* [Work to be completed]
Transcribe the data in full; each line must match exactly.
--- Data under study ---
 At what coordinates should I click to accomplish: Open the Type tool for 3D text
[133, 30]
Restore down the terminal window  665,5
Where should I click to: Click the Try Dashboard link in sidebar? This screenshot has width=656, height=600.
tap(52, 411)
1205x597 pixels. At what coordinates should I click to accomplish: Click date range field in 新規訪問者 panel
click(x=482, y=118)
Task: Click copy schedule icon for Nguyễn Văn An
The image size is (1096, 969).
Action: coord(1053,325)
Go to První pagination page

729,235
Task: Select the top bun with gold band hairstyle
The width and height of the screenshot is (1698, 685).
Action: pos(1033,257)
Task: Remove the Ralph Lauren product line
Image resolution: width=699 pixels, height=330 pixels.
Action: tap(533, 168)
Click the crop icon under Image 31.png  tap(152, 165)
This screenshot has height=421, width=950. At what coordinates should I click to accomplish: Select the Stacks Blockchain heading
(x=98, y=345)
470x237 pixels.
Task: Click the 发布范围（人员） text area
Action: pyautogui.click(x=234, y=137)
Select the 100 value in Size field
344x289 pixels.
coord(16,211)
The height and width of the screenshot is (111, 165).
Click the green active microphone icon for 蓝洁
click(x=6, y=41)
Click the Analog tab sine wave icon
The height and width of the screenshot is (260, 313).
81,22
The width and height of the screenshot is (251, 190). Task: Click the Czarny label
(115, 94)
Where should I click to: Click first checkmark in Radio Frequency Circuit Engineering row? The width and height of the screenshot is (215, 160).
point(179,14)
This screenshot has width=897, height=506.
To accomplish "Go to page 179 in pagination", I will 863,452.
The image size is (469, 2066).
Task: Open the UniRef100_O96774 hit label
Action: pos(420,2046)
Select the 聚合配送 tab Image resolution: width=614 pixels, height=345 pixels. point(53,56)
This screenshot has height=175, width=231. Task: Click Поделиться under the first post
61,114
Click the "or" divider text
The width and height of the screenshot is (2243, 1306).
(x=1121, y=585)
---
* [Exercise answer]
 At what coordinates should I click to accomplish: Open the Type tool for 3D text
[133, 30]
Restore down the terminal window  665,5
Where should I click to: Click the Try Dashboard link in sidebar? This screenshot has width=656, height=600.
tap(52, 411)
1205x597 pixels. At what coordinates should I click to accomplish: Click date range field in 新規訪問者 panel
click(x=482, y=118)
Task: Click copy schedule icon for Nguyễn Văn An
The image size is (1096, 969).
Action: coord(1053,325)
Go to První pagination page

729,235
Task: Select the top bun with gold band hairstyle
The width and height of the screenshot is (1698, 685).
Action: pos(1033,257)
Task: Remove the Ralph Lauren product line
Image resolution: width=699 pixels, height=330 pixels.
Action: tap(533, 168)
Click the crop icon under Image 31.png  tap(152, 165)
This screenshot has height=421, width=950. At what coordinates should I click to accomplish: Select the Stacks Blockchain heading
(x=98, y=345)
470x237 pixels.
Task: Click the 发布范围（人员） text area
Action: pyautogui.click(x=234, y=137)
Select the 100 value in Size field
344x289 pixels.
coord(16,211)
The height and width of the screenshot is (111, 165).
Click the green active microphone icon for 蓝洁
click(x=6, y=41)
Click the Analog tab sine wave icon
The height and width of the screenshot is (260, 313).
81,22
The width and height of the screenshot is (251, 190). Task: Click the Czarny label
(115, 94)
Where should I click to: Click first checkmark in Radio Frequency Circuit Engineering row? The width and height of the screenshot is (215, 160).
point(179,14)
This screenshot has width=897, height=506.
To accomplish "Go to page 179 in pagination", I will 863,452.
The image size is (469, 2066).
Task: Open the UniRef100_O96774 hit label
Action: pos(420,2046)
Select the 聚合配送 tab Image resolution: width=614 pixels, height=345 pixels. point(53,56)
This screenshot has height=175, width=231. Task: Click Поделиться under the first post
61,114
Click the "or" divider text
The width and height of the screenshot is (2243, 1306).
(x=1121, y=585)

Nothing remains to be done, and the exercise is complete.